## TEXT PASSAGE

Dr. Young Yun Kim
Position: Professor
Education: Ph.D., Northwestern University, 1976

Contact Information
email
:
youngkim@ou.edu
phone
:
(405) 325 - 1587
office
:
Burton 132
office hours
:
T 2:00-3:00 PM
W 5:30-6:00 PM


Classes this semester:
COMM 6314-Historical Development of Communication Theory
Wed. 6:00-9:50 PM
Burton Hall, Rm. 125C

COMM 6413-Seminar in Interethnic Communication

Tue. 3:00-5:50 PM
Burton Hall, Rm. 125C

Academic Interests:
Intercultural Communication, Adaptation, and Transformation; Association and Dissociation in Interethnic Communication

Young Yun Kim is a professor in the Department of Communication at the University of Oklahoma, Norman. She was born and raised in Seoul, Korea, where she received her B.A. degree from Seoul National University. In 1970, she moved to the United States and completed her M.A. degree in speech communication at the University of Hawaii in conjunction with the East-West Center. She continued her studies in the US and completed a Ph.D. degree in communication in1976 from Northwestern University in Evanston, Illinois, with a “best dissertation award.” Upon graduation, Prof. Kim taught at Governors State University in Illinois until 1988, before moving to the University of Oklahoma where she has helped to develop one of the premier Intercultural Communication programs. Prof. Kim teaches undergraduate and graduate courses and direct doctoral theses mainly in the area of international, intercultural, and interethnic/interracial communication.

Prof. Kim has published over 80 book chapters and refereed articles in journals such as Communication Yearbook, Human Communication Research, and International Journal of Intercultural Relations. As author or editor, she has produced 12 intercultural books including Interethnic Communication (Sage, 1986), Theories in Intercultural Communication (co-edited with William Gudykunst, Sage, 1988) Communication and Cross-Cultural Adaptation (Multilingual Matters, 1988), Becoming Intercultural: An Integrative Theory of Communication and Cross-Cultural Adaptation (Sage, 2001), and Communicating with Strangers (4th ed., McGraw-Hill, 2003, with W. Gudykunst). She has served on the editorial boards of Applied Communication Research, Communication Research, Communication Theory, Human Communication Research, International and Intercultural Communication Annual, International Journal of Intercultural Relations, Journal of Communication, and Journal of Intercultural Communication Research.

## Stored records
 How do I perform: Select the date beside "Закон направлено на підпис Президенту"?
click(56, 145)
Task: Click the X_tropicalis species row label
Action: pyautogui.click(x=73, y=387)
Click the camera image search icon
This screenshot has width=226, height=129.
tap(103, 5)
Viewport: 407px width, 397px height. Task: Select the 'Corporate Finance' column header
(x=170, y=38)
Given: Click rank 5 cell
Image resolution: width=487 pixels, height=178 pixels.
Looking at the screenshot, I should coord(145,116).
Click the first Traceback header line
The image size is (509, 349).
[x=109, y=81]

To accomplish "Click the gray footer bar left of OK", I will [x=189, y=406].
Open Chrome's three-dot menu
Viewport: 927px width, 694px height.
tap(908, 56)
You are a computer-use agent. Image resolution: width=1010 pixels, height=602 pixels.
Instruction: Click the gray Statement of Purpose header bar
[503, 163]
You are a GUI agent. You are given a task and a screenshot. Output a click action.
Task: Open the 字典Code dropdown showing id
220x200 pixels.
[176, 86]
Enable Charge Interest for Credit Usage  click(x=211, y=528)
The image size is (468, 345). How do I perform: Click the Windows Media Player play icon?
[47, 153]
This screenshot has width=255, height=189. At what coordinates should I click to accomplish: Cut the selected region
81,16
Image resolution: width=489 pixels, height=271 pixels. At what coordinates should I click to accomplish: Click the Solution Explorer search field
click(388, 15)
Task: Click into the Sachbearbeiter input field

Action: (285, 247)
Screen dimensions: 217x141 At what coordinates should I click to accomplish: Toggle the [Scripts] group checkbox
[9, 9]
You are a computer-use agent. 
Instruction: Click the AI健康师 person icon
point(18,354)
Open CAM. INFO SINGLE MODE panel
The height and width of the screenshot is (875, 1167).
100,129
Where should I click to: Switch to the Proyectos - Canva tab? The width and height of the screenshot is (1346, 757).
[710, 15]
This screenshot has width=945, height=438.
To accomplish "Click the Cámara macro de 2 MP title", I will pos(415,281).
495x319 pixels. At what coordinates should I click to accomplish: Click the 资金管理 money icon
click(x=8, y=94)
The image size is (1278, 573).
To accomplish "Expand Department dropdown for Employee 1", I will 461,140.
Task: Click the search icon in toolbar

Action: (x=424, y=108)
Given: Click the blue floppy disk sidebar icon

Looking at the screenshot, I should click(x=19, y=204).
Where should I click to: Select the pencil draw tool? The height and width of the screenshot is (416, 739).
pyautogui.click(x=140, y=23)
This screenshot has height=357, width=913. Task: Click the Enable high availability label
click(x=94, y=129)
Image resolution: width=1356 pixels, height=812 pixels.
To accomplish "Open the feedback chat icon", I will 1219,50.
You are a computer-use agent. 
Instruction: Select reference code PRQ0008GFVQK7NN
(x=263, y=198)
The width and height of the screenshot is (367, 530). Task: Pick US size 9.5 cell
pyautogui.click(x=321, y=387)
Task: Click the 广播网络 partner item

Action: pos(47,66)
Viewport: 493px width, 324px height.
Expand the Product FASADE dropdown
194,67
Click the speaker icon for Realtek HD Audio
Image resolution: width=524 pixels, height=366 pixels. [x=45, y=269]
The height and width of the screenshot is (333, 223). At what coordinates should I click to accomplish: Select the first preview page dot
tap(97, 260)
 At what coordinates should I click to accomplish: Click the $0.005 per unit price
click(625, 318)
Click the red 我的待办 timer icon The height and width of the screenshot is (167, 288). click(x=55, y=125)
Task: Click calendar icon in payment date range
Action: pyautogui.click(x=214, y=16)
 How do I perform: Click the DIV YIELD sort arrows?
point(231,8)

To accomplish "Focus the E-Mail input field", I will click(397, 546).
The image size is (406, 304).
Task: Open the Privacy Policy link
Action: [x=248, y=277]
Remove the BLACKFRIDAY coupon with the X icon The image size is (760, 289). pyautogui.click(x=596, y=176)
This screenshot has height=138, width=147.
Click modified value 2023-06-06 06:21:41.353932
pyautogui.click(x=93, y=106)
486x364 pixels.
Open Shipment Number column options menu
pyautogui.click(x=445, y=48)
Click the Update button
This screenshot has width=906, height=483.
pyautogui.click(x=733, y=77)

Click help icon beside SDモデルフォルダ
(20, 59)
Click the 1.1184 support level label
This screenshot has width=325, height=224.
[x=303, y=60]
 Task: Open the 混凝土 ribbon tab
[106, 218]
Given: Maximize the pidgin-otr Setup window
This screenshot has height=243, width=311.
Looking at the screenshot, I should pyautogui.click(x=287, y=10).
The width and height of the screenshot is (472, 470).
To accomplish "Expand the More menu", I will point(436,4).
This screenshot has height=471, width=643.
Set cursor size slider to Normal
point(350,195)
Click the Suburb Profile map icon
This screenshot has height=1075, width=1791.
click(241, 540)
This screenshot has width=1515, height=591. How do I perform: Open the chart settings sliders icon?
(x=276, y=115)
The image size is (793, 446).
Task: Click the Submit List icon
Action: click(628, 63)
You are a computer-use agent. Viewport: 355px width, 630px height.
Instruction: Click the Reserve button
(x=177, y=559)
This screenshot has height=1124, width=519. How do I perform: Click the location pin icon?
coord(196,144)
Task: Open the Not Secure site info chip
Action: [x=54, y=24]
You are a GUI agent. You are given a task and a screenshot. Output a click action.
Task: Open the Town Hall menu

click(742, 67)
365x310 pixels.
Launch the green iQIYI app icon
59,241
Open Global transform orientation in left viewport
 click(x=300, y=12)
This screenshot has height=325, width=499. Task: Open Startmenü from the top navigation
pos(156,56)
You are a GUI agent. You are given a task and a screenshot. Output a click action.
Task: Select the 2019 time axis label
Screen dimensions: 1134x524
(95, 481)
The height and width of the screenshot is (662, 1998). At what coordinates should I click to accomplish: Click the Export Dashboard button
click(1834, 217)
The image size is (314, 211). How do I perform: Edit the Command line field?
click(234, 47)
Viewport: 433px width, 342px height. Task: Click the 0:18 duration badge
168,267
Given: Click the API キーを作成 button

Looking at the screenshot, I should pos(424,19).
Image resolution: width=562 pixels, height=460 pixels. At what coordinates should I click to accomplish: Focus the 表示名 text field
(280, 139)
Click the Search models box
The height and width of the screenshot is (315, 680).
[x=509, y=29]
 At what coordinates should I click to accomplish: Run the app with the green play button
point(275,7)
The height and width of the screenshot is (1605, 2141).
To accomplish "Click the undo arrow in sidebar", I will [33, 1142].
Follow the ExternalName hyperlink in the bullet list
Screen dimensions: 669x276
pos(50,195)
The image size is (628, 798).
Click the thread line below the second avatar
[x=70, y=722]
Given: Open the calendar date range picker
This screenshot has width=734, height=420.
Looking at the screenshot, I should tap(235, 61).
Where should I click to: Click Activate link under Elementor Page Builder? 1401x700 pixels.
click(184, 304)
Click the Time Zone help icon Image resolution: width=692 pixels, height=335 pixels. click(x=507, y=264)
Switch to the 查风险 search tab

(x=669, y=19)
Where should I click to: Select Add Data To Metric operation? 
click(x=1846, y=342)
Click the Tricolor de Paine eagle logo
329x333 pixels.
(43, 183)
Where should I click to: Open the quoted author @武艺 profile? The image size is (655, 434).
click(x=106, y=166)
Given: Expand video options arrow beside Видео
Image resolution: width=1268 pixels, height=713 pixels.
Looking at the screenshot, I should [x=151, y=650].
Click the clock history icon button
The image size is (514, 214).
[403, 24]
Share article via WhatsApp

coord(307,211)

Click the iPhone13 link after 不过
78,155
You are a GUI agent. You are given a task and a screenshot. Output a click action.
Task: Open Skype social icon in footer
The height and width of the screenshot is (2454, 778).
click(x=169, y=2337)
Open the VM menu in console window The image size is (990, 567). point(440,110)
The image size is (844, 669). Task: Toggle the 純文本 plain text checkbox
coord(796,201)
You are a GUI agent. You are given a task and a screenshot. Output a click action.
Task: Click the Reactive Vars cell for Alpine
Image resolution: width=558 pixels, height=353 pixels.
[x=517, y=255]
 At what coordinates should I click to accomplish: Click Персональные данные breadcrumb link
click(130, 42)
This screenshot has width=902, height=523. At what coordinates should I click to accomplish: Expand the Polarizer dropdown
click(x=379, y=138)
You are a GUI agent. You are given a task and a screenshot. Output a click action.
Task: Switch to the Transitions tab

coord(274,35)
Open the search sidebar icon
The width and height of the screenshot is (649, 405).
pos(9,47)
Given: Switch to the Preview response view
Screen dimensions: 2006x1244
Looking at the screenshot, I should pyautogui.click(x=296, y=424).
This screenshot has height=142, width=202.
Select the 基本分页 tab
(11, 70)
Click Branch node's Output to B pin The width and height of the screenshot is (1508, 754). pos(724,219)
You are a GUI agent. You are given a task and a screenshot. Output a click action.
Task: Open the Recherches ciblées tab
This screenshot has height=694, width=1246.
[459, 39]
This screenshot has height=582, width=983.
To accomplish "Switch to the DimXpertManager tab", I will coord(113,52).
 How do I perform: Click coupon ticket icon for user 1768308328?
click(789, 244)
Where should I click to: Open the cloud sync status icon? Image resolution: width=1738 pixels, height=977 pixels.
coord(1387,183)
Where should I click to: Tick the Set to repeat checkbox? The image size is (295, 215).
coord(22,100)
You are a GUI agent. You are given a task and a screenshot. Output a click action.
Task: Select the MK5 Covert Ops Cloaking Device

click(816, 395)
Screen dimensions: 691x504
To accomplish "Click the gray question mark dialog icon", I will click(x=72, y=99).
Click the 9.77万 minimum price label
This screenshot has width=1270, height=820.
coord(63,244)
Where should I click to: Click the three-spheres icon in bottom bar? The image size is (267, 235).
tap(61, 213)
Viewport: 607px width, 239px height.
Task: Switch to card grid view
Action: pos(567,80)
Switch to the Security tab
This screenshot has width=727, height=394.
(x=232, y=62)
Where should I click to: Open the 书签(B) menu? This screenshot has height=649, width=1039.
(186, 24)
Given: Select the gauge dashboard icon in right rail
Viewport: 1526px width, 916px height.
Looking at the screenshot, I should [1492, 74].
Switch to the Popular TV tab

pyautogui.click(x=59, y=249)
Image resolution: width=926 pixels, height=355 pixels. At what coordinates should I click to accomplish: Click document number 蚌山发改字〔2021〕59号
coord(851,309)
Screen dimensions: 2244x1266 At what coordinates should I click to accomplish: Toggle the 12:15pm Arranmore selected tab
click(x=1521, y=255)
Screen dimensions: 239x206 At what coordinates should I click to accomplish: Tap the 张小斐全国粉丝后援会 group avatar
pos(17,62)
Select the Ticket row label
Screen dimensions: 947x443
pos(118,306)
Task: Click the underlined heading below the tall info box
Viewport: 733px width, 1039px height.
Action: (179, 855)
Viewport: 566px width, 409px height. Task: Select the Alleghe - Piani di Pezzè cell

## DIRECTIVES
1/ Answer these questions using the faculty profile:
(a) In which room of Burton Hall do both of this semester's classes meet?
(b) In what year did Kim move to the United States?
(c) Until what year did Kim teach at Governors State University?
2/ Write the next part of the faculty profile, picking up right after its final sentence.
You won't need the records for anything here.

## EXPECTED OUTPUTS
1/
(a) Rm. 125C
(b) 1970
(c) 1988

2/
Prof. Kim was named a Fellow of the International Communication Association in 2002 for her contributions to communication scholarship, and received in 2006 a Top Scholar Award for Lifetime Achievement from the Division of Intercultural Communication of the International Communication Association. She has played leadership roles as Division Chair and on the board of directors in the National Communication Association, International Communication Association, and International Academy for Intercultural Relations (of which she is a Charter & Founding Fellow). She is also an active member of the International Association of Language and Social Psychology. She has organized many thematic symposia and panels, and has presented over 120 competitively selected and invited papers at national and international academic conferences, with 12 of them receiving “top-paper” awards. In addition, she has given 25 keynote lectures at academic conferences and university colloquia, as well as over 50 public service lectures in various local communities and organizations in the United States.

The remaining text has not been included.